Complex realism (see especially the chapters by my co-editor David Byrne [Chapter 5] and David Harvey [Chapter 1], in Part 1 of this handbook) also brings important insights to casing, in part explaining why it so often seems fluid and tentative. Complex realism views cases in social research as ‘complex’ as opposed to ‘simple’ systems. Simple systems generally conform to the expectations of linear models, which means that researchers can simply sum the impact of the relevant causal vectors in order to make predictions regarding a system's behavior. Complex systems, by contrast, are composed internally of bundles of interrelated aspects that can be understood only in these terms, as mutually reciprocal influences that together constitute the complex whole. Furthermore, complex systems have the capacity for qualitative, case-wide change, which can follow from routine, small-scale changes that accumulate and cascade through the system as a whole. In part, phase shifts (qualitative changes) occur due to the interconnectedness of system aspects and their reciprocal determination. The complex realist perspective provides important tools for social scientists when confronted with the difficult task of casing, with its emphasis on phase shifts and qualitative change providing clues as to how aspects are interconnected.
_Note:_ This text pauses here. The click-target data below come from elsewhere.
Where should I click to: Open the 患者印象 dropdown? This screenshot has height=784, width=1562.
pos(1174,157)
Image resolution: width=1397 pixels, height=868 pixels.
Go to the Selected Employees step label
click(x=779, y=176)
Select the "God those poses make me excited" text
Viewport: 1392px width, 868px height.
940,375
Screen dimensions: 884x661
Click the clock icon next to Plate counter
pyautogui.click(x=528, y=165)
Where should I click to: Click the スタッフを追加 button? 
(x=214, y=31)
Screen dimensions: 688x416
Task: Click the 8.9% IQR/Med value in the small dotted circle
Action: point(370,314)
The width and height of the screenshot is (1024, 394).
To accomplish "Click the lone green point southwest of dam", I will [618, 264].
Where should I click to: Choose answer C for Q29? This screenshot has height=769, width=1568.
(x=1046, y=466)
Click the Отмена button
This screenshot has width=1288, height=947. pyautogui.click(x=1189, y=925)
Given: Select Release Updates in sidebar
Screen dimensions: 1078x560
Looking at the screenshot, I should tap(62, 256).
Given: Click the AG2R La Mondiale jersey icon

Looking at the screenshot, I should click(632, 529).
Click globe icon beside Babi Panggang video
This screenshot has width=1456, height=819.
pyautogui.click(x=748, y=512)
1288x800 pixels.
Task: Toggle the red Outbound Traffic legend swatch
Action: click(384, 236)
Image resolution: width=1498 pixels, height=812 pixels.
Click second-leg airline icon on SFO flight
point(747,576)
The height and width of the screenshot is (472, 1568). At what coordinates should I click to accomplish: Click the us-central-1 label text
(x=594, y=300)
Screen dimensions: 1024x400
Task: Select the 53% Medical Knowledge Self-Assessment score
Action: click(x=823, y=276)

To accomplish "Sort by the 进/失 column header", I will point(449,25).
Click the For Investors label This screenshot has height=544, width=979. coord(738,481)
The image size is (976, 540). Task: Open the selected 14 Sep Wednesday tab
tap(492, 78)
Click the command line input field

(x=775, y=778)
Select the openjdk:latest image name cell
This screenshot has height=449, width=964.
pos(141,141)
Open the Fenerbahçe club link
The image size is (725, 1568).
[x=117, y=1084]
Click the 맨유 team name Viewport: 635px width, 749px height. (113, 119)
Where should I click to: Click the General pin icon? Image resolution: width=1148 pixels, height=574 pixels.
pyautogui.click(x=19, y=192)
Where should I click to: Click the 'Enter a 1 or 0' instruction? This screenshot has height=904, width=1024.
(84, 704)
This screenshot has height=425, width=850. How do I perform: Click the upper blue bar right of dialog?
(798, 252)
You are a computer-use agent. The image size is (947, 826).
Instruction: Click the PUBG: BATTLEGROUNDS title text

Cilliers' (1998, 2001) notion that the boundaries of a system (and its ‘caseness’) are analytically inseparable from the processes that constitute the system is very useful here, as well, suggesting that the processes that produce phase shifts are central to the constitution of the system as whole.
It is always possible to push casing too far – to homogenize social phenomena in ways that contradict their specificity and their integrity. Complex realism offers an important caution not to betray social phenomena, by making comparable cases of things that are not. Casings are invoked; they also can be revoked. Complex realism recognizes the necessity of their invocation, but also celebrates their refinement, their revision, and even their revocation.
One enduring source of confusion in the discussion of casing in the social sciences is that it has a dual nature, for the casing of a study can be based on either the outcome of a larger population of candidates for the outcome. For example, a researcher might [Page 525]study multiple instances of ethnic political mobilization and describe his or her cases in these terms, explicitly casing the study according to the outcome shared by the cases included in the study. However, a second researcher might conduct a study of ethnic political mobilization that includes countries with politically relevant ethnic differences, regardless of whether ethnic political mobilization actually occurred. Thus, the second study incorporates ‘negative cases’ of ethnic political mobilization. In this second framing, the cases of the study are not countries with ethnic political mobilization, but the larger population of countries in which ethnic political mobilization is thought to be possible (which, of course, includes both positive and negative cases). Thus, the question ‘What Is the case?’ can have different answers in studies that might appear, at first glance, to have identical casings. In the first study, casing is centered on the phenomenon in question – the set of cases with the outcome. In the second study, casing is centered on a larger population embracing both positive and negative instances.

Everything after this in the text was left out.